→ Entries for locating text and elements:
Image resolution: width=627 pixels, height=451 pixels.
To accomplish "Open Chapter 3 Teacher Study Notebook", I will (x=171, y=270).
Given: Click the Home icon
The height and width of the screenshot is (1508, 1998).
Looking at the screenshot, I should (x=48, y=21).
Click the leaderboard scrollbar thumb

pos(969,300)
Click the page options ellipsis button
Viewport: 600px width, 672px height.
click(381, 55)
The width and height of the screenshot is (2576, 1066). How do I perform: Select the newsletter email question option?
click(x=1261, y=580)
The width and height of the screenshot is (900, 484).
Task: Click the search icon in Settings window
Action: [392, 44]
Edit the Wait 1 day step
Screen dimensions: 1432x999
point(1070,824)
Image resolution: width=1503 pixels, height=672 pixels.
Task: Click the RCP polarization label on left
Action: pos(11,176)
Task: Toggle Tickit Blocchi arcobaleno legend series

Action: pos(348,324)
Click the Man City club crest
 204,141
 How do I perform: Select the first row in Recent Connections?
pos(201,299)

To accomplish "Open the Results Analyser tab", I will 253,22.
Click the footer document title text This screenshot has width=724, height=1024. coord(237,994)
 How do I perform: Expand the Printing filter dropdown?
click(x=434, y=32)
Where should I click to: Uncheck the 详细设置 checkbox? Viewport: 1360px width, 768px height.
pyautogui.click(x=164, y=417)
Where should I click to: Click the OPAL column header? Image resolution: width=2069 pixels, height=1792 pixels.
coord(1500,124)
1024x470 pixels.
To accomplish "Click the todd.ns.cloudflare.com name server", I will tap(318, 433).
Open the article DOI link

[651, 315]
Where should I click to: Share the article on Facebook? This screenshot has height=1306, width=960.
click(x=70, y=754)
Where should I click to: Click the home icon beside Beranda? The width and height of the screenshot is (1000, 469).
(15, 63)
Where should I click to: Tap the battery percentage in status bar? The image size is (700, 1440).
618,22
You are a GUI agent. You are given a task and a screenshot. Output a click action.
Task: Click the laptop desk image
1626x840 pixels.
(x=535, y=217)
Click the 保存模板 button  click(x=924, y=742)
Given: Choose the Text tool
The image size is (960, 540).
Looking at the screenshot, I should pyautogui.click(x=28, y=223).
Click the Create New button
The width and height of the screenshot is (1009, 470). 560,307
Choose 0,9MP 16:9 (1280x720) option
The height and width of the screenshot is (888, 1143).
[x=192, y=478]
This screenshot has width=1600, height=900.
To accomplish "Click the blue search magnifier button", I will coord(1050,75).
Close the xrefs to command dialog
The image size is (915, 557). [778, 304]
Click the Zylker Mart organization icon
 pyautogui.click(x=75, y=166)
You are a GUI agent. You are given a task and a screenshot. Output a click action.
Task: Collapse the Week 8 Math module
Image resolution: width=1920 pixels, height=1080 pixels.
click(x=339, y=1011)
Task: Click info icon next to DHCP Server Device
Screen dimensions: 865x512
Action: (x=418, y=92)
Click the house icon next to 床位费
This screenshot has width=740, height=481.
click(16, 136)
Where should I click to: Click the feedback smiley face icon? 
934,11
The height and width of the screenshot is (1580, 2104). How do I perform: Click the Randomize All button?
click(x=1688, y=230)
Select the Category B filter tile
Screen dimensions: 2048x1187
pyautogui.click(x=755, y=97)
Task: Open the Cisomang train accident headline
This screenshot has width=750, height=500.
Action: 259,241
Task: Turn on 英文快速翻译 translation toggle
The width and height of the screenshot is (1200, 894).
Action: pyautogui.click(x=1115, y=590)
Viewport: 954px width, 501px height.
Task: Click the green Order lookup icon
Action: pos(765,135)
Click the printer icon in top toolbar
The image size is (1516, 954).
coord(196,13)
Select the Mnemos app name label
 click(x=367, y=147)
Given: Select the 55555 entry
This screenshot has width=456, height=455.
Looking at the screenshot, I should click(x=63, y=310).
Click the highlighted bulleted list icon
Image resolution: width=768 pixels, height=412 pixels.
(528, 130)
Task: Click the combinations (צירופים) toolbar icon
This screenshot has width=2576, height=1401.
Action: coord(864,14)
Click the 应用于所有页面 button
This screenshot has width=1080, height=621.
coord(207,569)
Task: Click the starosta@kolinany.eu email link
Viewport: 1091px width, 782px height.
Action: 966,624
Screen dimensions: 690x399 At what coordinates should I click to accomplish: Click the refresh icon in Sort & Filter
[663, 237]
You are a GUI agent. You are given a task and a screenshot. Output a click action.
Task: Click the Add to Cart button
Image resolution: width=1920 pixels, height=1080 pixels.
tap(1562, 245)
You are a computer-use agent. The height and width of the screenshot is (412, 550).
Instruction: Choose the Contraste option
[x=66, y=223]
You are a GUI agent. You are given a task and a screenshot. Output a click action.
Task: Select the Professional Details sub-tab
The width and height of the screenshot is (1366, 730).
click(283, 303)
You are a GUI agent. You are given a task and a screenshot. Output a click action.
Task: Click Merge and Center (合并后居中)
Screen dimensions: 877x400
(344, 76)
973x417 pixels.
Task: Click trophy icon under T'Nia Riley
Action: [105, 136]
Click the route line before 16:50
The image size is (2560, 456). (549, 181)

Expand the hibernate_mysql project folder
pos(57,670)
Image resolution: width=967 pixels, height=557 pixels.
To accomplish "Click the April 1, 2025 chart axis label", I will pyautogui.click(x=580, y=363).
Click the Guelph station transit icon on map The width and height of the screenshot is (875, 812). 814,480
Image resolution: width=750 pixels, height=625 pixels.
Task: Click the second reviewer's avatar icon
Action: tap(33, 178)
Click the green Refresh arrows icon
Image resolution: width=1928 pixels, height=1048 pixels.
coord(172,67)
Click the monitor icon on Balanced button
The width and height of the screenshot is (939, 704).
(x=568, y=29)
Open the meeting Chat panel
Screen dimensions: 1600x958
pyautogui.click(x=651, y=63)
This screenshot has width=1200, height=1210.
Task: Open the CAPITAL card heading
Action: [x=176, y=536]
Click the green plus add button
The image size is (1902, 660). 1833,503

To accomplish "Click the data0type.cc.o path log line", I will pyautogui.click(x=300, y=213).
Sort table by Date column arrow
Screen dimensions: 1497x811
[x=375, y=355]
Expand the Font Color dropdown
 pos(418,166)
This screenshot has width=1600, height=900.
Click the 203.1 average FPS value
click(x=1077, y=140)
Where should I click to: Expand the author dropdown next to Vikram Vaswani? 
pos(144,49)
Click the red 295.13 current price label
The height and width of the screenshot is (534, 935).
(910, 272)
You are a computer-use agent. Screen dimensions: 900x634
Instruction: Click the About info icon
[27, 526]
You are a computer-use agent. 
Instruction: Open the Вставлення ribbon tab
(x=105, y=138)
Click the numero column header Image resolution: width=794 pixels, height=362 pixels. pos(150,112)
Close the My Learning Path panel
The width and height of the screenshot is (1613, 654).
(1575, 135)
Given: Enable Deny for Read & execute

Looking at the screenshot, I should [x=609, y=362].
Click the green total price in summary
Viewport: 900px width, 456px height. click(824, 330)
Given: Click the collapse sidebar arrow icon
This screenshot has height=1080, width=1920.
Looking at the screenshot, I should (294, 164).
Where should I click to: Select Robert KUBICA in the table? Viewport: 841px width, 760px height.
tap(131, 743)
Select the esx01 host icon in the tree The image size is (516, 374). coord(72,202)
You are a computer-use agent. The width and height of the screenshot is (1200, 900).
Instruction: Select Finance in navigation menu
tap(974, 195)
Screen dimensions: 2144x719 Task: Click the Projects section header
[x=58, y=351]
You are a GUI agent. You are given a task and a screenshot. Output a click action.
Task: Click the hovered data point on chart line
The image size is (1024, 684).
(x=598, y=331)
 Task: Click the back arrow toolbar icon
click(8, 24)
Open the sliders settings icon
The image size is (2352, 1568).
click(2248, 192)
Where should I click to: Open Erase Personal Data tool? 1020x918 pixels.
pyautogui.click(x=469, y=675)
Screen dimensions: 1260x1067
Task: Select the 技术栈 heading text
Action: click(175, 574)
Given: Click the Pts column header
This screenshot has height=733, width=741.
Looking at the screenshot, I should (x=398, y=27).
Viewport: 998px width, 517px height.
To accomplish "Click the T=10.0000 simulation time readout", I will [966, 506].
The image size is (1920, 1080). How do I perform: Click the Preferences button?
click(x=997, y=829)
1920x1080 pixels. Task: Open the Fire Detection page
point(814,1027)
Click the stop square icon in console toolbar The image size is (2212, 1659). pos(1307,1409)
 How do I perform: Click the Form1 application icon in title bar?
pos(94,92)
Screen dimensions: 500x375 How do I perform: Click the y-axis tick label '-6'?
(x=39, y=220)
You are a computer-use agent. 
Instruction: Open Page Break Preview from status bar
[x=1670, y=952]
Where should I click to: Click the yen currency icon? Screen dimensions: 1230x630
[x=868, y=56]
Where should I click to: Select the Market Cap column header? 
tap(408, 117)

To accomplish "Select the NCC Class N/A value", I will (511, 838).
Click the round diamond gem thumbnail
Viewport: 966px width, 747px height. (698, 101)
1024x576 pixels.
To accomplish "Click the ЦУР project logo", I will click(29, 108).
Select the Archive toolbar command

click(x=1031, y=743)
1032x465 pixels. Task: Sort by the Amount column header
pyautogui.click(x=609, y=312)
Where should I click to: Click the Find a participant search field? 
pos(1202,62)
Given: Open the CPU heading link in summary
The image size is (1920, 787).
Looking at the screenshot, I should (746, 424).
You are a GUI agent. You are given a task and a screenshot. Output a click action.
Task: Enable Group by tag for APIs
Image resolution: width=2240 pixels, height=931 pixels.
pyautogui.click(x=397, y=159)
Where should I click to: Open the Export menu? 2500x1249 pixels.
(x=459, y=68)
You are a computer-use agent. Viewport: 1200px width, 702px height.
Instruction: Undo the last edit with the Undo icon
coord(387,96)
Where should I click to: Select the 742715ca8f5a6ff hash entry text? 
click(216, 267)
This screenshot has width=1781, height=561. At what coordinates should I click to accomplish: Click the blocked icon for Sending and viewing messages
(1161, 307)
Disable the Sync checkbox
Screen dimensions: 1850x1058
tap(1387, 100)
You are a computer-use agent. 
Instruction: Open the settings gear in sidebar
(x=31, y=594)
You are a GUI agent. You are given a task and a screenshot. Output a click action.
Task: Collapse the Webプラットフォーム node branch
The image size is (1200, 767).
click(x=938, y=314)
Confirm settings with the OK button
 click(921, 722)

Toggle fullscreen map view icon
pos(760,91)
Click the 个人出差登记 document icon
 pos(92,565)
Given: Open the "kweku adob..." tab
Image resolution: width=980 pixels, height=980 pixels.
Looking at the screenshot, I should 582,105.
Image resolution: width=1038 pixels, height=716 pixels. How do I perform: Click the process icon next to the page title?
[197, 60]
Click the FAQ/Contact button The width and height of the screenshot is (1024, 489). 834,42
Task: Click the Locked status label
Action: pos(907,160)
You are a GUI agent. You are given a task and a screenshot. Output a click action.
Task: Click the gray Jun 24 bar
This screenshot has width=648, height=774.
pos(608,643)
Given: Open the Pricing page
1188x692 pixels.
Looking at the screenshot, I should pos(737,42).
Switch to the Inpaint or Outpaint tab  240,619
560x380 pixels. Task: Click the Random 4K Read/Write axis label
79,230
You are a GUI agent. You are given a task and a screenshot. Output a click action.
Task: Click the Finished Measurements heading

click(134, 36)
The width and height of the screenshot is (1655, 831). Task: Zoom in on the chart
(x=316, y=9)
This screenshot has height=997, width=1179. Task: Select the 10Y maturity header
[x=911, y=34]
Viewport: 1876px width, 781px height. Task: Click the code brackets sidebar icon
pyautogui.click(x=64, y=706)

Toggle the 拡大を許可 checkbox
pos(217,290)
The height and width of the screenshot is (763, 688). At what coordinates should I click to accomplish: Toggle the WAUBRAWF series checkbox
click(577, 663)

→ Exercise aim: Could you write out the records again, starting at the line that has "Task: Click the back arrow toolbar icon" and stopping after the line with "click(2248, 192)", swapping "sliders" for "gear" and leaving everything else the same?

→ Written answer:
 Task: Click the back arrow toolbar icon
click(8, 24)
Open the gear settings icon
The image size is (2352, 1568).
click(2248, 192)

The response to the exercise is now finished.